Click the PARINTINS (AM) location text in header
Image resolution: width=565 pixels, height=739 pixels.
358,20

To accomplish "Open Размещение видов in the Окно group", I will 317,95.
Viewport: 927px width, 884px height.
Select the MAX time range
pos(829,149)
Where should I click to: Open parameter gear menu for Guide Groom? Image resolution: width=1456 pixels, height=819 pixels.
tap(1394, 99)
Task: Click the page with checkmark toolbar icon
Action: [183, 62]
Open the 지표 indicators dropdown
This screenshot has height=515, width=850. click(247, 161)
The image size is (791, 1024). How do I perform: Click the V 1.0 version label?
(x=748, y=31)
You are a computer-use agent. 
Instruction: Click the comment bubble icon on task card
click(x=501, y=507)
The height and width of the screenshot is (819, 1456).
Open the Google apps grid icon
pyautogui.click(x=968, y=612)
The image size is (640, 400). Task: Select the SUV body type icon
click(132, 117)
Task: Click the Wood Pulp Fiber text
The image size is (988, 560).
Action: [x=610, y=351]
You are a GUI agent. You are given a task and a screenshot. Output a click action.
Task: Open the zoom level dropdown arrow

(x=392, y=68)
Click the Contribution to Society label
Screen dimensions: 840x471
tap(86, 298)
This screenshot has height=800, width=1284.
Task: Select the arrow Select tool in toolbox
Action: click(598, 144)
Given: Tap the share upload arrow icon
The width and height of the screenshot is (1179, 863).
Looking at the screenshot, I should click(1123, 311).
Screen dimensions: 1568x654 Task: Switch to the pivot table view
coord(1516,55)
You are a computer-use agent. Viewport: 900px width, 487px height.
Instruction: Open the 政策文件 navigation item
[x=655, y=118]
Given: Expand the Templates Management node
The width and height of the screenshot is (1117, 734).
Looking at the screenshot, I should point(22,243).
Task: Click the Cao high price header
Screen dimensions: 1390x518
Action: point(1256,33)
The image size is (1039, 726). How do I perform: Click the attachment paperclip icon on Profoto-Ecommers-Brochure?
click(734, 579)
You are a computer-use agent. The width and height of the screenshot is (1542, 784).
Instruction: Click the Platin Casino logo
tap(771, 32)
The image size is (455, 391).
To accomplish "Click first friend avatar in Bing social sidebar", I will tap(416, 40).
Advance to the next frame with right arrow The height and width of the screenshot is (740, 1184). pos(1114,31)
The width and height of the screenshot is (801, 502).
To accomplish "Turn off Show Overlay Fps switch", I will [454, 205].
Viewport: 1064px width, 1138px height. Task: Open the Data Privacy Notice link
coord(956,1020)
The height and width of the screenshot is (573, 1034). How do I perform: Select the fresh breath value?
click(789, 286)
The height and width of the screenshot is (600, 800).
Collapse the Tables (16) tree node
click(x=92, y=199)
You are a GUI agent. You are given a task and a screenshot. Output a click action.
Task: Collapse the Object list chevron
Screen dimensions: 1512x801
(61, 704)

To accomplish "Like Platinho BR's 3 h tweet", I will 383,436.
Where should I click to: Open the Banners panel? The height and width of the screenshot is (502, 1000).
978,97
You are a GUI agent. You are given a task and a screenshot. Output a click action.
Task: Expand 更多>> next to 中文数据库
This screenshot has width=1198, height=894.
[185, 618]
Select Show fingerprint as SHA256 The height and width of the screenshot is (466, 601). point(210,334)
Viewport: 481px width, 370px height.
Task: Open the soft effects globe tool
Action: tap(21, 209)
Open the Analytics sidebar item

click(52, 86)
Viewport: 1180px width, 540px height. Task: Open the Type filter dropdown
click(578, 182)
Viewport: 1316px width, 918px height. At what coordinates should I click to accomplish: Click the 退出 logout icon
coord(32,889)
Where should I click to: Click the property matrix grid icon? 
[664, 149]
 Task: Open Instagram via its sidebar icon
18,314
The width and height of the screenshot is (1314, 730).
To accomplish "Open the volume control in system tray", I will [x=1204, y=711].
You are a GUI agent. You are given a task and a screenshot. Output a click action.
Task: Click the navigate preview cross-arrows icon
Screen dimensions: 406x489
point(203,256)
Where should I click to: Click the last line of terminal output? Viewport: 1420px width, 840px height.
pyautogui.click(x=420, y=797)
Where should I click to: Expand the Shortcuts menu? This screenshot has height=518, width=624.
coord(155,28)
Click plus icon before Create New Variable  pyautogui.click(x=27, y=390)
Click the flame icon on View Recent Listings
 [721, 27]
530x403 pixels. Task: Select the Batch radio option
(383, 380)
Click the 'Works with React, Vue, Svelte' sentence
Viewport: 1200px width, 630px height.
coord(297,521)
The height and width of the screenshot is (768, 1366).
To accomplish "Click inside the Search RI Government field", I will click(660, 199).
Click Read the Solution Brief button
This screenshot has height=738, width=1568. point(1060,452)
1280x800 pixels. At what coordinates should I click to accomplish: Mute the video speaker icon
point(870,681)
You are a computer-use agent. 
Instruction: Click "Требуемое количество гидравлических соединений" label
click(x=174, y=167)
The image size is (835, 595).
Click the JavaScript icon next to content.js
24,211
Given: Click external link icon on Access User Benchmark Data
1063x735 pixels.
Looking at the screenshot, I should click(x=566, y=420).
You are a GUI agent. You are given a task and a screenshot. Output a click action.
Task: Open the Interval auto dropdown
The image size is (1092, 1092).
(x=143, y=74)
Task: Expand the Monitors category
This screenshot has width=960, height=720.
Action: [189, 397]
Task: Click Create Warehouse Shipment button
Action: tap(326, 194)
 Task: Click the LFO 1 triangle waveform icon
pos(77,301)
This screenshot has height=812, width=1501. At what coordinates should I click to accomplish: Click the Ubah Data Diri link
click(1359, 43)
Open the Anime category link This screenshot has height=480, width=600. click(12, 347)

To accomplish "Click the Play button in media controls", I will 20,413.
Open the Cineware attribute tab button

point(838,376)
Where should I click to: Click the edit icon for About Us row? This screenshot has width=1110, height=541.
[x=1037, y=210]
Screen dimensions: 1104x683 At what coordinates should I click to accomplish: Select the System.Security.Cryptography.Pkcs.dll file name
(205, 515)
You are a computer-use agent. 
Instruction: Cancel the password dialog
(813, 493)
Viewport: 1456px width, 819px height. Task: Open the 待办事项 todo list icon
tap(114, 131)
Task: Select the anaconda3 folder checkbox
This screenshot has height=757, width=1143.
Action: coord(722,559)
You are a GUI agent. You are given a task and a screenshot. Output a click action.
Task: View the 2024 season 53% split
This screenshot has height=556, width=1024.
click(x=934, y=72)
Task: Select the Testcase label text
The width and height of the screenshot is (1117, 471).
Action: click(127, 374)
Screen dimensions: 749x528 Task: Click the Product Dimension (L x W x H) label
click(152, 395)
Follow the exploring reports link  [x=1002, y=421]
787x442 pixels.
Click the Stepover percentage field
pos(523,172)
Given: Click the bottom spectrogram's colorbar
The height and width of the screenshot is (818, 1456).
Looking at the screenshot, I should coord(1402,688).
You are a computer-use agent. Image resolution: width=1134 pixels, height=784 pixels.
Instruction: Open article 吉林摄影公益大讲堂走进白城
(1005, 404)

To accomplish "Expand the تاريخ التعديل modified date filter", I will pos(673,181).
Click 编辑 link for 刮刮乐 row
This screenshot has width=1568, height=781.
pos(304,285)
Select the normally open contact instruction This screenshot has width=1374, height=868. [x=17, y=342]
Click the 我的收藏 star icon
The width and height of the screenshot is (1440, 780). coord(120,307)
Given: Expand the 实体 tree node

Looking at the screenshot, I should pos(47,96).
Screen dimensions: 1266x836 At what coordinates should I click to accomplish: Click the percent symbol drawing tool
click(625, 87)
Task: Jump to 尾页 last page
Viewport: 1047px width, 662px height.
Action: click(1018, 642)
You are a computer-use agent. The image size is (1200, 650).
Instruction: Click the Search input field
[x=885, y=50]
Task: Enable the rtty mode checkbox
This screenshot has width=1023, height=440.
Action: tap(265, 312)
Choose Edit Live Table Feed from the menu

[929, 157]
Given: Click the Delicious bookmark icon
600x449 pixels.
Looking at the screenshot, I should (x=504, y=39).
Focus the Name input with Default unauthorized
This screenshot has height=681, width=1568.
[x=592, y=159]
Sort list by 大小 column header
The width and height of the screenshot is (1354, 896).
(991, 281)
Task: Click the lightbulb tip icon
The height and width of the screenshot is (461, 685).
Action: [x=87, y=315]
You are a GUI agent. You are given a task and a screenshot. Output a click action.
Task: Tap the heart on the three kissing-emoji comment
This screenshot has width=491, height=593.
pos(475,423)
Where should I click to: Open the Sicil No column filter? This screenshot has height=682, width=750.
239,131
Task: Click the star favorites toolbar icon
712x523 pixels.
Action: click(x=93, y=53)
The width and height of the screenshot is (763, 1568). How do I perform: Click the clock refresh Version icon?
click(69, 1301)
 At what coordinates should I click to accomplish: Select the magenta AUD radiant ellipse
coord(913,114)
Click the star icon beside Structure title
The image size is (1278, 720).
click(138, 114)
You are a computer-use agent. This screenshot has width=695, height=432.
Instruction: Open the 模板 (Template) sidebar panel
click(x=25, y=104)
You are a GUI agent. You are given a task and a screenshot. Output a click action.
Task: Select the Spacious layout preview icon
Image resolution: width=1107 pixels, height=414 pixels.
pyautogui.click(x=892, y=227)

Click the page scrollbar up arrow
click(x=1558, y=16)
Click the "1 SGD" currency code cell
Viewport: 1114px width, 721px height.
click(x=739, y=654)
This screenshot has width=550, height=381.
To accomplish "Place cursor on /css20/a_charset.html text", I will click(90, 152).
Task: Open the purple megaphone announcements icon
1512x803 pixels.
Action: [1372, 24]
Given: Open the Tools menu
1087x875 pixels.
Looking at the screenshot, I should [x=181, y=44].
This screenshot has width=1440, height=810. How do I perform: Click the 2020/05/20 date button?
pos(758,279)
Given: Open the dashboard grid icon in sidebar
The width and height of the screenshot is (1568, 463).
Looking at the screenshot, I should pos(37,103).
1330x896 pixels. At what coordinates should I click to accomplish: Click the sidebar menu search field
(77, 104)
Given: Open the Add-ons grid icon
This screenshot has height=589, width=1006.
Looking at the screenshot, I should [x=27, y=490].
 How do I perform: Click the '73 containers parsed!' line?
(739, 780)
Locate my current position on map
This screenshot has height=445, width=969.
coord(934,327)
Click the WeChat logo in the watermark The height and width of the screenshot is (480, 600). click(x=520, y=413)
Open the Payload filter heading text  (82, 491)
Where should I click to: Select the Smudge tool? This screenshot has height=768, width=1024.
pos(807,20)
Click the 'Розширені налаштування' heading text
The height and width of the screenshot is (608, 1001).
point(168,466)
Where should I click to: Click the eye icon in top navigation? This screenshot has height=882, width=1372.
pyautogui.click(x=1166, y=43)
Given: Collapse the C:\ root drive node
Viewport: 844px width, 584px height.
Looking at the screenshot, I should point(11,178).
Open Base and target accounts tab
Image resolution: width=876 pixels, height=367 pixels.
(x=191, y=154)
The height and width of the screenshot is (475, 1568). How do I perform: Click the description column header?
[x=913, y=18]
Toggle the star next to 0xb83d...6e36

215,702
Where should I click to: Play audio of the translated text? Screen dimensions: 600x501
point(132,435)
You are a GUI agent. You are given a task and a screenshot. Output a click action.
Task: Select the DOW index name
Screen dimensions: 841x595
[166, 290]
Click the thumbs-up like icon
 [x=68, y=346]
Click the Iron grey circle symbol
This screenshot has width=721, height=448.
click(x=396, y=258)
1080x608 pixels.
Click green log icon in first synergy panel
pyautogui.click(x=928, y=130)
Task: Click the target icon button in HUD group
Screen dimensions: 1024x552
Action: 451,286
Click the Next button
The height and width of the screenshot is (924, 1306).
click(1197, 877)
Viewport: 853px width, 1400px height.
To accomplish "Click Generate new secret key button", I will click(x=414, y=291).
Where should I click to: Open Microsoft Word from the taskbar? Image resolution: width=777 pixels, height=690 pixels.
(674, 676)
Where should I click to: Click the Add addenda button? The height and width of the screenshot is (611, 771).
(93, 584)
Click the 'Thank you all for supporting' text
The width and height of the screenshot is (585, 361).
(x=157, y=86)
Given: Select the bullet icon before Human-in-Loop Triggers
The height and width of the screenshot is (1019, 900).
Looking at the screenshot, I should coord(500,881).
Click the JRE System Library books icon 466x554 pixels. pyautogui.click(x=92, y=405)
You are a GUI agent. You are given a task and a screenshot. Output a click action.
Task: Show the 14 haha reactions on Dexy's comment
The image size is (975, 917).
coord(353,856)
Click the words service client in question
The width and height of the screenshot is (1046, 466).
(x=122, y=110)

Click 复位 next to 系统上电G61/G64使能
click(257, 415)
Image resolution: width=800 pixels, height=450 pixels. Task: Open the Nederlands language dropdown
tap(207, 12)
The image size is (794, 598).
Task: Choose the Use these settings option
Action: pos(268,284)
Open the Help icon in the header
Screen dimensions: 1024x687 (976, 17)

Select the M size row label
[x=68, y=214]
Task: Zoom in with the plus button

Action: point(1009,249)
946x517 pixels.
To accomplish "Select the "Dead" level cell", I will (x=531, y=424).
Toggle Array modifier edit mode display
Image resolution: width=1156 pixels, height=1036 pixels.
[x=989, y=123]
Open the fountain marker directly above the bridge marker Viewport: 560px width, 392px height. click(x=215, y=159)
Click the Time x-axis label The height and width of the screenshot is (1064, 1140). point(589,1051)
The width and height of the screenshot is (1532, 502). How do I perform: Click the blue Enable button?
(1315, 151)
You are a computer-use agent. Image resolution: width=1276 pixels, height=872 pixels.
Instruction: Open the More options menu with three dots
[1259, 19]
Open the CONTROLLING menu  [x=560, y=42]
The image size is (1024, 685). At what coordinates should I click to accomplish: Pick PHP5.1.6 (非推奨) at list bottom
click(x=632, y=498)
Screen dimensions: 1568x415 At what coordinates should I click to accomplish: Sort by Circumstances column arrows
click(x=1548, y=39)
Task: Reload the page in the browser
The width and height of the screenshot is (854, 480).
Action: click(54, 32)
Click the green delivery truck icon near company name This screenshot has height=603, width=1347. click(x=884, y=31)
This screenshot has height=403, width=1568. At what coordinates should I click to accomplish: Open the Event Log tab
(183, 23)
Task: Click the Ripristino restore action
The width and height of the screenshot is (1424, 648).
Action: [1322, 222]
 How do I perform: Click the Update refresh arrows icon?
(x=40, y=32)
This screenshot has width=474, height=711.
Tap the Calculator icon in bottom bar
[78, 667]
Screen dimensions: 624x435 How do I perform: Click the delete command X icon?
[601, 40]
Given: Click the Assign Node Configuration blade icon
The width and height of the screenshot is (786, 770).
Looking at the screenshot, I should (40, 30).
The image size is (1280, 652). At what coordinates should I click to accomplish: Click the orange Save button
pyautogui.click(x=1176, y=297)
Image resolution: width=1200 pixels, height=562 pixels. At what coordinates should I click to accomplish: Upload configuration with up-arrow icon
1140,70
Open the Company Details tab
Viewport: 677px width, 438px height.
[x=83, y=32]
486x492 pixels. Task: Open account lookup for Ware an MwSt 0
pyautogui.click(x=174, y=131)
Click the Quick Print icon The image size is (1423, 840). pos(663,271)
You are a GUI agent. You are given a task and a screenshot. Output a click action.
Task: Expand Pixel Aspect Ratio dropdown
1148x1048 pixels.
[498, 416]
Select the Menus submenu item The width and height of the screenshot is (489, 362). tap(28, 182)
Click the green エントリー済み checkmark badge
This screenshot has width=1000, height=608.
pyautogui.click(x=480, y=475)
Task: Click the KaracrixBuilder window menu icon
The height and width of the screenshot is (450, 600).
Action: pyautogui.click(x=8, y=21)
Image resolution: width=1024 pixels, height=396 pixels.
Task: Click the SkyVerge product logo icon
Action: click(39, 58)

========

● **TASK ITEM**:
Every line from the line containing "The image size is (1280, 652)." through the line containing "Task: Click the KaracrixBuilder" in the records above must be retyped exactly. Leave out the rest.

● **SOLVED EXERCISE**:
The image size is (1280, 652). At what coordinates should I click to accomplish: Click the orange Save button
pyautogui.click(x=1176, y=297)
Image resolution: width=1200 pixels, height=562 pixels. At what coordinates should I click to accomplish: Upload configuration with up-arrow icon
1140,70
Open the Company Details tab
Viewport: 677px width, 438px height.
[x=83, y=32]
486x492 pixels. Task: Open account lookup for Ware an MwSt 0
pyautogui.click(x=174, y=131)
Click the Quick Print icon The image size is (1423, 840). pos(663,271)
You are a GUI agent. You are given a task and a screenshot. Output a click action.
Task: Expand Pixel Aspect Ratio dropdown
1148x1048 pixels.
[498, 416]
Select the Menus submenu item The width and height of the screenshot is (489, 362). tap(28, 182)
Click the green エントリー済み checkmark badge
This screenshot has width=1000, height=608.
pyautogui.click(x=480, y=475)
Task: Click the KaracrixBuilder window menu icon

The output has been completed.